After the interval, Chick’s charismatic personality meant more interaction with the audience, explaining that he would perform Gershwin’s, ‘Someone to Watch Over Me’ before ‘Rhapsody in Blue’. He improvised in a highly embellished, ornamented jazz solo – not as one usually hears it – using his recognisable virtuoso technique with clashing chromatics over a dominant bass pedal, then a hint at stride piano in his left hand.
On Saturday, ‘The Man I love’ was given similar treatment in Chick’s dazzling styles and moods before it segued seamlessly into a performance of, ‘Rhapsody in Blue’ – as never heard before.
The extended cadenzas were not improvised but written out, presumably by Corea himself, with extra syncopation, jazz and blues harmony which would have delighted the great George Gershwin, no doubt.
The orchestra responded with a Broadway Big-band sound, or a lush, lyrical quality from the superb string section, interspersed with excellent renditions of the famous clarinet solos from Carmelo Molina. Each cadenza became longer and more expansive, including quotes from ‘Spain’ and ‘The Man I Love’, until even the orchestra had an additional Latin section inserted before the bracing finale. Chick Corea’s innovation and faultless dexterity were met with standing ovations.

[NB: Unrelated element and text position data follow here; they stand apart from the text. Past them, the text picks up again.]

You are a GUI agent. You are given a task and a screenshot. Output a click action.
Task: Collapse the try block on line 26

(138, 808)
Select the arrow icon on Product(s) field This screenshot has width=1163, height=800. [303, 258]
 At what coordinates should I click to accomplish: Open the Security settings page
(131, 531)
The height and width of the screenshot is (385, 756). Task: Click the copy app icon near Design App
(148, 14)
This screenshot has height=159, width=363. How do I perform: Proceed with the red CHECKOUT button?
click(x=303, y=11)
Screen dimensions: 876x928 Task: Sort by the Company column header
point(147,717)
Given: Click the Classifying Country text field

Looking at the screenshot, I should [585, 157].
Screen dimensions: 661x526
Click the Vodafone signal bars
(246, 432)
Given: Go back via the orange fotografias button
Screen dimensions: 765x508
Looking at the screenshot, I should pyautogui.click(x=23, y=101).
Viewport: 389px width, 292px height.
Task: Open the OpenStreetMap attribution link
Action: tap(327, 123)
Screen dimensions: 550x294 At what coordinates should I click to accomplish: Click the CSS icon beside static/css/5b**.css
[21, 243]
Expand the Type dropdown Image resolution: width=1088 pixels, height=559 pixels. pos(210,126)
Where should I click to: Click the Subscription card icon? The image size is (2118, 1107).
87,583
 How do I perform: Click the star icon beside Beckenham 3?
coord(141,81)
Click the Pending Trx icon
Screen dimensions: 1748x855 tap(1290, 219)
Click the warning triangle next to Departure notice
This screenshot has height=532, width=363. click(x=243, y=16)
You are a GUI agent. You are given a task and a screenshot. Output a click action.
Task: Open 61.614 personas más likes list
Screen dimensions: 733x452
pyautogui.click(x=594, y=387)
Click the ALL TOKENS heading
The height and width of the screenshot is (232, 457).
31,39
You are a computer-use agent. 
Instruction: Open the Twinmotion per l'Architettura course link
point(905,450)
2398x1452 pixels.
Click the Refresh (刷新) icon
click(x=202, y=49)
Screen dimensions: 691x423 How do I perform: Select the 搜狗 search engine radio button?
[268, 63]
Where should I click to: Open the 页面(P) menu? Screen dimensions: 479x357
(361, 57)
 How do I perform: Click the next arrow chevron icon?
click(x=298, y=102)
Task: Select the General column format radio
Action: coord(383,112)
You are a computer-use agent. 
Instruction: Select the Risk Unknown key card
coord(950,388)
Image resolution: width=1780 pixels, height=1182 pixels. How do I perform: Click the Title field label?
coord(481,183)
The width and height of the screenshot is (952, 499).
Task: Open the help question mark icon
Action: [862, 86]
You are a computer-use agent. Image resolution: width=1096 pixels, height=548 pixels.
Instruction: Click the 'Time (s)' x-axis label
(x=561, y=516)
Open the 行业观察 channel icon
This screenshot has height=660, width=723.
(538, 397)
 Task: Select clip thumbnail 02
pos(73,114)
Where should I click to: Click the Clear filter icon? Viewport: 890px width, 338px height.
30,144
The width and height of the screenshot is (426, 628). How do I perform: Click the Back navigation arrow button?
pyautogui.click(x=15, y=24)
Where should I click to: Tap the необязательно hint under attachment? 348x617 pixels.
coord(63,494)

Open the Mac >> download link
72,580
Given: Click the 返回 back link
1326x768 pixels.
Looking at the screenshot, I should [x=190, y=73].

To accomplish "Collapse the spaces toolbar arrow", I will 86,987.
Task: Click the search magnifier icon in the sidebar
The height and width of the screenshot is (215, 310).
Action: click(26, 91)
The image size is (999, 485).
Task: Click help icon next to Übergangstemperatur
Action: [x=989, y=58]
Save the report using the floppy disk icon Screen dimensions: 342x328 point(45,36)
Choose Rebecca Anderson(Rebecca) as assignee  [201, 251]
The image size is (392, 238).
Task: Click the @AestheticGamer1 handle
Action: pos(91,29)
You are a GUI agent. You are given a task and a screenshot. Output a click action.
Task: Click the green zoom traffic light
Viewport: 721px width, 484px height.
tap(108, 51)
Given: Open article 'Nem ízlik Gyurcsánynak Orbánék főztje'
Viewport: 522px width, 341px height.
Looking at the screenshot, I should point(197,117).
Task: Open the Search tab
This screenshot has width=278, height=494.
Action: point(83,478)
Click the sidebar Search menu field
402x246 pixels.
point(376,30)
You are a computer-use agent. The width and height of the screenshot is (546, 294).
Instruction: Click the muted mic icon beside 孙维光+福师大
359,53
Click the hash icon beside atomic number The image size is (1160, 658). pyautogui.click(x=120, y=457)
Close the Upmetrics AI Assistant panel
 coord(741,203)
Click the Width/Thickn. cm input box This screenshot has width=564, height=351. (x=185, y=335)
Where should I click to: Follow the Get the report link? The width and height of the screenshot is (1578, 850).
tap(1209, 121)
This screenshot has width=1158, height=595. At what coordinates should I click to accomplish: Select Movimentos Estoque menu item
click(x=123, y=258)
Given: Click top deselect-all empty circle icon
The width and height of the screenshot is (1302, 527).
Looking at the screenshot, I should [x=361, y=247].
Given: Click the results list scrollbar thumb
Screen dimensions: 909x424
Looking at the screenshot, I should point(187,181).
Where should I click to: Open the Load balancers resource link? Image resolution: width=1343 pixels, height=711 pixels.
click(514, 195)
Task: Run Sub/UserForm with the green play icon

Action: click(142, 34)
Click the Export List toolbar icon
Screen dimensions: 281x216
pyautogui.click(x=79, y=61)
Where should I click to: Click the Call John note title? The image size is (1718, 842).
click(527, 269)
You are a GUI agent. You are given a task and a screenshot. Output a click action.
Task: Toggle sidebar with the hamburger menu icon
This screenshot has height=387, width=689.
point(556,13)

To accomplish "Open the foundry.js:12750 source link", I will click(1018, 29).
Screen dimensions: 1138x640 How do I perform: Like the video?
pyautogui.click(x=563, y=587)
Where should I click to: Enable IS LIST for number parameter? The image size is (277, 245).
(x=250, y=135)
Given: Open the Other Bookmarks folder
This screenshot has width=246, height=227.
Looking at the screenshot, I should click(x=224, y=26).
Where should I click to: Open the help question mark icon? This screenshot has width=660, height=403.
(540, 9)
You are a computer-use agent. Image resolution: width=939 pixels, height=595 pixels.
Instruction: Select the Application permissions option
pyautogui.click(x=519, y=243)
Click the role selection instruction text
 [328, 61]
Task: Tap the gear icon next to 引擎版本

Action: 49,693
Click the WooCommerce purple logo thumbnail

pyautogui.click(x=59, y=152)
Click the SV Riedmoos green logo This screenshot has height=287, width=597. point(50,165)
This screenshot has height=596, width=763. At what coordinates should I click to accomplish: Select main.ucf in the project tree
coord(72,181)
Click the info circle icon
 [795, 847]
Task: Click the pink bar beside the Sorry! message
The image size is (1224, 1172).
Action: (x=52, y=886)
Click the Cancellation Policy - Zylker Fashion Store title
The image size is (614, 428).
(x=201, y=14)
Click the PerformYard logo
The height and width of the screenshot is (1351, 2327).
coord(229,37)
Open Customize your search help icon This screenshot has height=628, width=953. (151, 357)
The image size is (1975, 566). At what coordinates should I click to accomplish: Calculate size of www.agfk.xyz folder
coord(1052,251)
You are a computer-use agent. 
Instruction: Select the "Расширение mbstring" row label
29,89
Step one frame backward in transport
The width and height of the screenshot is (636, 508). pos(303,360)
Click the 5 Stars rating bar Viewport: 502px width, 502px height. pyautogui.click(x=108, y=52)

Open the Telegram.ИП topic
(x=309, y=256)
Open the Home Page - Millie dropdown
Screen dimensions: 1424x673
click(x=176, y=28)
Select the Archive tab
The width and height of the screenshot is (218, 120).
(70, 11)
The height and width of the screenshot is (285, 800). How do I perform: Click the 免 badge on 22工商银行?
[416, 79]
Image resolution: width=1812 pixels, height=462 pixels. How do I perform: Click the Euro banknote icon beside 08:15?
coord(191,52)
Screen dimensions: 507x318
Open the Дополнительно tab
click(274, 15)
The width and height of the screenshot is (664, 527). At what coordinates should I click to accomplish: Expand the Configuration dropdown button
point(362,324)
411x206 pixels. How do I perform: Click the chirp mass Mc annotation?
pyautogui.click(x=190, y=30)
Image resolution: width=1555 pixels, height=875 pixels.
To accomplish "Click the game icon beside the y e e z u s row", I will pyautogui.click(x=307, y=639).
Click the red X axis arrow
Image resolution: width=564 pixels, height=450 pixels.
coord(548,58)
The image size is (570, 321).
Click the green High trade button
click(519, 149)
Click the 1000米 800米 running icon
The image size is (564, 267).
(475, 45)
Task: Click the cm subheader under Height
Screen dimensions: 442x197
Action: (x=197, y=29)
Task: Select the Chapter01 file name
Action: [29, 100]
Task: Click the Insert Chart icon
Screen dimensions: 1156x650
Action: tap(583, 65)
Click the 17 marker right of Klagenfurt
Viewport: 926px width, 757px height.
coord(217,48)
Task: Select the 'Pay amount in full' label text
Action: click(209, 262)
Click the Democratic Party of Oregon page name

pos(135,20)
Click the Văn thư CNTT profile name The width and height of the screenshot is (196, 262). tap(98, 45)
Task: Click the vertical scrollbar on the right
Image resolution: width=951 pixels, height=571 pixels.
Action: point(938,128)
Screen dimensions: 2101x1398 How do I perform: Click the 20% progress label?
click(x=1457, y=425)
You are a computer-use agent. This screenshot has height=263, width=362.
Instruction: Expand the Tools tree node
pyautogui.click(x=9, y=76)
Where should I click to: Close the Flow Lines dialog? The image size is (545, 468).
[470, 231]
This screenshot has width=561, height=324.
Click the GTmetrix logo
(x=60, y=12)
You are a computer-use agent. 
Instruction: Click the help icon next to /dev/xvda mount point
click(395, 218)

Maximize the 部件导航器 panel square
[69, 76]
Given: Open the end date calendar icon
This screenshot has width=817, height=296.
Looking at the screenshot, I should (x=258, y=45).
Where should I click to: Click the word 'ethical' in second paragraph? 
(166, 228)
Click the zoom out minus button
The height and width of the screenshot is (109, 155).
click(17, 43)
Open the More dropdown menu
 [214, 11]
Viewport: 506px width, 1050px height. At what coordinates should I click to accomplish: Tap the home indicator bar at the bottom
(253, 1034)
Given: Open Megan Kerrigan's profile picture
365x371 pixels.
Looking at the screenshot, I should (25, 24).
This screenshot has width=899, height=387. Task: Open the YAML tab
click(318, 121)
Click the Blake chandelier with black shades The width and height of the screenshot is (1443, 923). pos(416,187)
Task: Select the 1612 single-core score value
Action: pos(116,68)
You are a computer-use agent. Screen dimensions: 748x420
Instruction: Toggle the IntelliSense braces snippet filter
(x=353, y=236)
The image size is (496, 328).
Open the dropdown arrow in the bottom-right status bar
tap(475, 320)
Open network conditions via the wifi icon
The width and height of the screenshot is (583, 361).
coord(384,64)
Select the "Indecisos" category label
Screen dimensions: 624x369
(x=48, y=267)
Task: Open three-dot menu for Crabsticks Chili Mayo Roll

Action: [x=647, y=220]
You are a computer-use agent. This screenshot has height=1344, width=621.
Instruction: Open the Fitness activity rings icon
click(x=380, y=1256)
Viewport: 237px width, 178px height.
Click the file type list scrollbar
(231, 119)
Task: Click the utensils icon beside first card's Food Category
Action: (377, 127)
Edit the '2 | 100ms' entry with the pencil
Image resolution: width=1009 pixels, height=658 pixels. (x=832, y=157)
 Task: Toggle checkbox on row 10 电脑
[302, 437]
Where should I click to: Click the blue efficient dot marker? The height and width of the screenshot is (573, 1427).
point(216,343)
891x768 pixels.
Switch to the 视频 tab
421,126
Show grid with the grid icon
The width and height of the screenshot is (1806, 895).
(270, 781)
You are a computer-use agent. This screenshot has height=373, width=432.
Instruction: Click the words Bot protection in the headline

The prepared encore was a beautiful reinterpretation of Chick Corea’s signature piece, ‘Spain’. Opening with the haunting Cor Anglais solo (Juan Urbán) from Rodrigo’s Concierto de Aranguez for Guitar, it segued smoothly into a jazz piano improvisation on Corea’s theme, followed by solos from soprano saxophone (José López), trumpet (Roberto Bodi), vibraphone (Cayetano Gómez) and finally back to Corea. The audience responded with standing ovations and shouts for more.
The second, unprepared encore was a return to the final bars of ‘Rhapsody in Blue’, introduced with a Blues-based improvisation of the cadenza using iconic Corea chords, licks and a walking bass, bringing the whole momentous performance to an overwhelming conclusion. There were as many accolades afterwards as there were members of the audience - those lucky enough to have witnessed a Living Legend live in Oman.